▸ Work to do: Can you repeat the rows from the line containing "1020x817 pixels. Task: Select" through the line containing "Click arrow beside", unchanged and with nothing else?

[Click-target data]
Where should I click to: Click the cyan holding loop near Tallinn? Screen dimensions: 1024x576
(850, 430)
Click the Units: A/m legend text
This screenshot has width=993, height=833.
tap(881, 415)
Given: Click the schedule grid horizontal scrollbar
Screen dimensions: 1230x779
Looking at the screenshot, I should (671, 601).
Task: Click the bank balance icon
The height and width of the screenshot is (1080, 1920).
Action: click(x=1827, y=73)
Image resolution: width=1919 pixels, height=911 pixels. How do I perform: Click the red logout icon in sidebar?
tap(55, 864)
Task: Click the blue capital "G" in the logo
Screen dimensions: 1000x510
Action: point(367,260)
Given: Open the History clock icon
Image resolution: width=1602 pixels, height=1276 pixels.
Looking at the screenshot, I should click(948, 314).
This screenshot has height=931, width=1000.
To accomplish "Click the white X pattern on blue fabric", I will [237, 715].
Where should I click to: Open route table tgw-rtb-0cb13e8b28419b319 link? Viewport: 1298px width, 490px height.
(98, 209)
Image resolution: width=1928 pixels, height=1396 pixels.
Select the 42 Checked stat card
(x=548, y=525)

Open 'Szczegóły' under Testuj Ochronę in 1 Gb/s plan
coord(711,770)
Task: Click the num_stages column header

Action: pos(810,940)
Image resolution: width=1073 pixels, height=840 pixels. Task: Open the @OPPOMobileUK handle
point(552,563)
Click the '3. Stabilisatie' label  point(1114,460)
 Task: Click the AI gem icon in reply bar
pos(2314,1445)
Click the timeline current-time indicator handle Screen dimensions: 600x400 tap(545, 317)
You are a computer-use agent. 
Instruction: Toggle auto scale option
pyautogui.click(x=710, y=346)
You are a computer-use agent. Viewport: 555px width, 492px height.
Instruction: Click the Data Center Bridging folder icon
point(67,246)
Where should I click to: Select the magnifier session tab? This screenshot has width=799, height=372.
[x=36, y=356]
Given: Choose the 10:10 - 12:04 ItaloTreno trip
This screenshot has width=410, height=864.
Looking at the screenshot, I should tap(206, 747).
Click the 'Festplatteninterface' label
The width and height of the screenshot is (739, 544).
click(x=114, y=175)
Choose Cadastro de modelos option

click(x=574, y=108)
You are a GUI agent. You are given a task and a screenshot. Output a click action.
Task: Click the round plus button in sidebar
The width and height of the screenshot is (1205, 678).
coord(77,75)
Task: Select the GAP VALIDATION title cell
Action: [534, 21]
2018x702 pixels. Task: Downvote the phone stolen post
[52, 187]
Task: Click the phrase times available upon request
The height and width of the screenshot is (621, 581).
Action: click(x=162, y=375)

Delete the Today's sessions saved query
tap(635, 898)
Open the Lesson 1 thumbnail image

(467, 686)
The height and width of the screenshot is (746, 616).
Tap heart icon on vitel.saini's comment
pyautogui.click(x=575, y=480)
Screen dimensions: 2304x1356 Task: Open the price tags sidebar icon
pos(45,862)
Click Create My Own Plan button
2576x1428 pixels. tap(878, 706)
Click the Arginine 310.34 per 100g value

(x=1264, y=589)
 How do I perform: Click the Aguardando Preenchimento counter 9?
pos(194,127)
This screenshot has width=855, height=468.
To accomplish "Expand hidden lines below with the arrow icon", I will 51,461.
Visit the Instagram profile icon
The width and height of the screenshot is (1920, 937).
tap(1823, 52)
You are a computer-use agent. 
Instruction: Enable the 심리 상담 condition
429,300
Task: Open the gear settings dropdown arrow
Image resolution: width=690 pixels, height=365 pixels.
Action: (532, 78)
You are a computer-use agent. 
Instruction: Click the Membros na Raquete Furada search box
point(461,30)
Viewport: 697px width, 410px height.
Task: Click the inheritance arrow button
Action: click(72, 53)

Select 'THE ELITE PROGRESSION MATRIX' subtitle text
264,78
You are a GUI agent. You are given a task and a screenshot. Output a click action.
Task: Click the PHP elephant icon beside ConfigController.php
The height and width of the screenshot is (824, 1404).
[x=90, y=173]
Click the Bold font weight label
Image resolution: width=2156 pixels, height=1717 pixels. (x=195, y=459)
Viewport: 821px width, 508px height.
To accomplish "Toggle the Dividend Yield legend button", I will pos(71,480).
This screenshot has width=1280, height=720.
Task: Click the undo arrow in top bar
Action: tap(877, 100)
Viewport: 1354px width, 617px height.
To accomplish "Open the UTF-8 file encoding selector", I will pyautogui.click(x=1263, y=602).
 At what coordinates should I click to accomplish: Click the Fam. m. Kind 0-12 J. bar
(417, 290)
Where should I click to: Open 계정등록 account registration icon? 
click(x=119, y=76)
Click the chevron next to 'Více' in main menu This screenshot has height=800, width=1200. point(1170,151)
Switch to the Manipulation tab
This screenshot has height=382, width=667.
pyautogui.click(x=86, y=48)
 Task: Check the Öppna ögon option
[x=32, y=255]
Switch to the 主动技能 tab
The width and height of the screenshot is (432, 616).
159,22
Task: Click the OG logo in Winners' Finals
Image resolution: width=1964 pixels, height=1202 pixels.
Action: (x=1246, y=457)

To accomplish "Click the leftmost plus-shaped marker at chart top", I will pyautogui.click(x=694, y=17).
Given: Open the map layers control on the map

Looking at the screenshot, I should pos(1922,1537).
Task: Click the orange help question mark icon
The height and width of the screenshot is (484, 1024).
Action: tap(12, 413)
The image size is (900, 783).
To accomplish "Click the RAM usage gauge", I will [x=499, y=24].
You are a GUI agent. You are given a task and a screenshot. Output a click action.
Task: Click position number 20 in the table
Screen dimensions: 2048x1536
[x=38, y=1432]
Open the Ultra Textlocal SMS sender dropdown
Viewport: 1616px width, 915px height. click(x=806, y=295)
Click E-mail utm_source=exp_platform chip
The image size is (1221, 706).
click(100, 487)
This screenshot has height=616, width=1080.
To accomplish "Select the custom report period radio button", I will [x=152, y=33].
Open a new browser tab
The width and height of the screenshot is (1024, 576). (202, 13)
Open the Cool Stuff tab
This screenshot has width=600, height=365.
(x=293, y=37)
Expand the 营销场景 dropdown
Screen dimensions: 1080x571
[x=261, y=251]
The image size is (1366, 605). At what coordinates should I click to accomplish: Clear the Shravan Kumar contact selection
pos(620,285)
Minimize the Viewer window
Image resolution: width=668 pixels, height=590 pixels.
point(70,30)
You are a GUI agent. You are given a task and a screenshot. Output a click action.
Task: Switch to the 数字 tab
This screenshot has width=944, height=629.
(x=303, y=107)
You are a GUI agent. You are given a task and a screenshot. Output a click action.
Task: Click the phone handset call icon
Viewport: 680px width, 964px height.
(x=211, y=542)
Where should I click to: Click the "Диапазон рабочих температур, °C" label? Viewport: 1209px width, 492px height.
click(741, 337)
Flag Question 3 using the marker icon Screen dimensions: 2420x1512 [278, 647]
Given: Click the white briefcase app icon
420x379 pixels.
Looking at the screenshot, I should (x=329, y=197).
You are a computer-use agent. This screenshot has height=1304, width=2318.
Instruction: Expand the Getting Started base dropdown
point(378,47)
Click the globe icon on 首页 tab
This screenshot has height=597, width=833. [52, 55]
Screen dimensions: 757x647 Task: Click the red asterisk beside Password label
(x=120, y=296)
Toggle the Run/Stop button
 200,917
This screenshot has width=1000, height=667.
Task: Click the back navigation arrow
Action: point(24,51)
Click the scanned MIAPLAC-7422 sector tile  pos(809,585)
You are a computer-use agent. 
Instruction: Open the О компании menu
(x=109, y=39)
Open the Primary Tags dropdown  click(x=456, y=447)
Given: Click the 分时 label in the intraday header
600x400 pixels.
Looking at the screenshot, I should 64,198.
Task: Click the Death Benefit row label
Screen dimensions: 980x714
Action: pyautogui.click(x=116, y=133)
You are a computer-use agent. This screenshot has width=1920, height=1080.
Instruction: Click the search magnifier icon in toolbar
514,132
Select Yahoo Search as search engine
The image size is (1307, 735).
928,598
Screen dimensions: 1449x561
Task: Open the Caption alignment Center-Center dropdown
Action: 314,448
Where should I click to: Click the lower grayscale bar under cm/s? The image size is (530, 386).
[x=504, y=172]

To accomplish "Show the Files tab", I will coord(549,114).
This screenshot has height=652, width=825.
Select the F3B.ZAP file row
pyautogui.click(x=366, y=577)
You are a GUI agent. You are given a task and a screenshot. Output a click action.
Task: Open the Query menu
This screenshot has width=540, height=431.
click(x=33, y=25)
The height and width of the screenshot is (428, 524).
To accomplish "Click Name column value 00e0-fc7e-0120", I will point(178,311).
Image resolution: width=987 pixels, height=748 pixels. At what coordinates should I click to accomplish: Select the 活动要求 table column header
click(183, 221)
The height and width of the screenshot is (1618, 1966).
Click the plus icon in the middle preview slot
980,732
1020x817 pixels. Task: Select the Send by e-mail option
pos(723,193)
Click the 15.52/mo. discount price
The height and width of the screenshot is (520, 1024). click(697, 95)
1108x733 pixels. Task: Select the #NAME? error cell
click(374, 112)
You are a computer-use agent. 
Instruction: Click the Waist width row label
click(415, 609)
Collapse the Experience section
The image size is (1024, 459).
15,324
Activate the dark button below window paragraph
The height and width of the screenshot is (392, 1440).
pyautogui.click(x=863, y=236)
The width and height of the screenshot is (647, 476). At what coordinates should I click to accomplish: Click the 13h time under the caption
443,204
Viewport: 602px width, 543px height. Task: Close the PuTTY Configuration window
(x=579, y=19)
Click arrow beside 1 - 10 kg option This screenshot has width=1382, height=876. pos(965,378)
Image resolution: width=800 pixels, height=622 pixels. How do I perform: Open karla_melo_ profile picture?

▸ Solution:
1020x817 pixels. Task: Select the Send by e-mail option
pos(723,193)
Click the 15.52/mo. discount price
The height and width of the screenshot is (520, 1024). click(697, 95)
1108x733 pixels. Task: Select the #NAME? error cell
click(374, 112)
You are a computer-use agent. 
Instruction: Click the Waist width row label
click(415, 609)
Collapse the Experience section
The image size is (1024, 459).
15,324
Activate the dark button below window paragraph
The height and width of the screenshot is (392, 1440).
pyautogui.click(x=863, y=236)
The width and height of the screenshot is (647, 476). At what coordinates should I click to accomplish: Click the 13h time under the caption
443,204
Viewport: 602px width, 543px height. Task: Close the PuTTY Configuration window
(x=579, y=19)
Click arrow beside 1 - 10 kg option This screenshot has width=1382, height=876. pos(965,378)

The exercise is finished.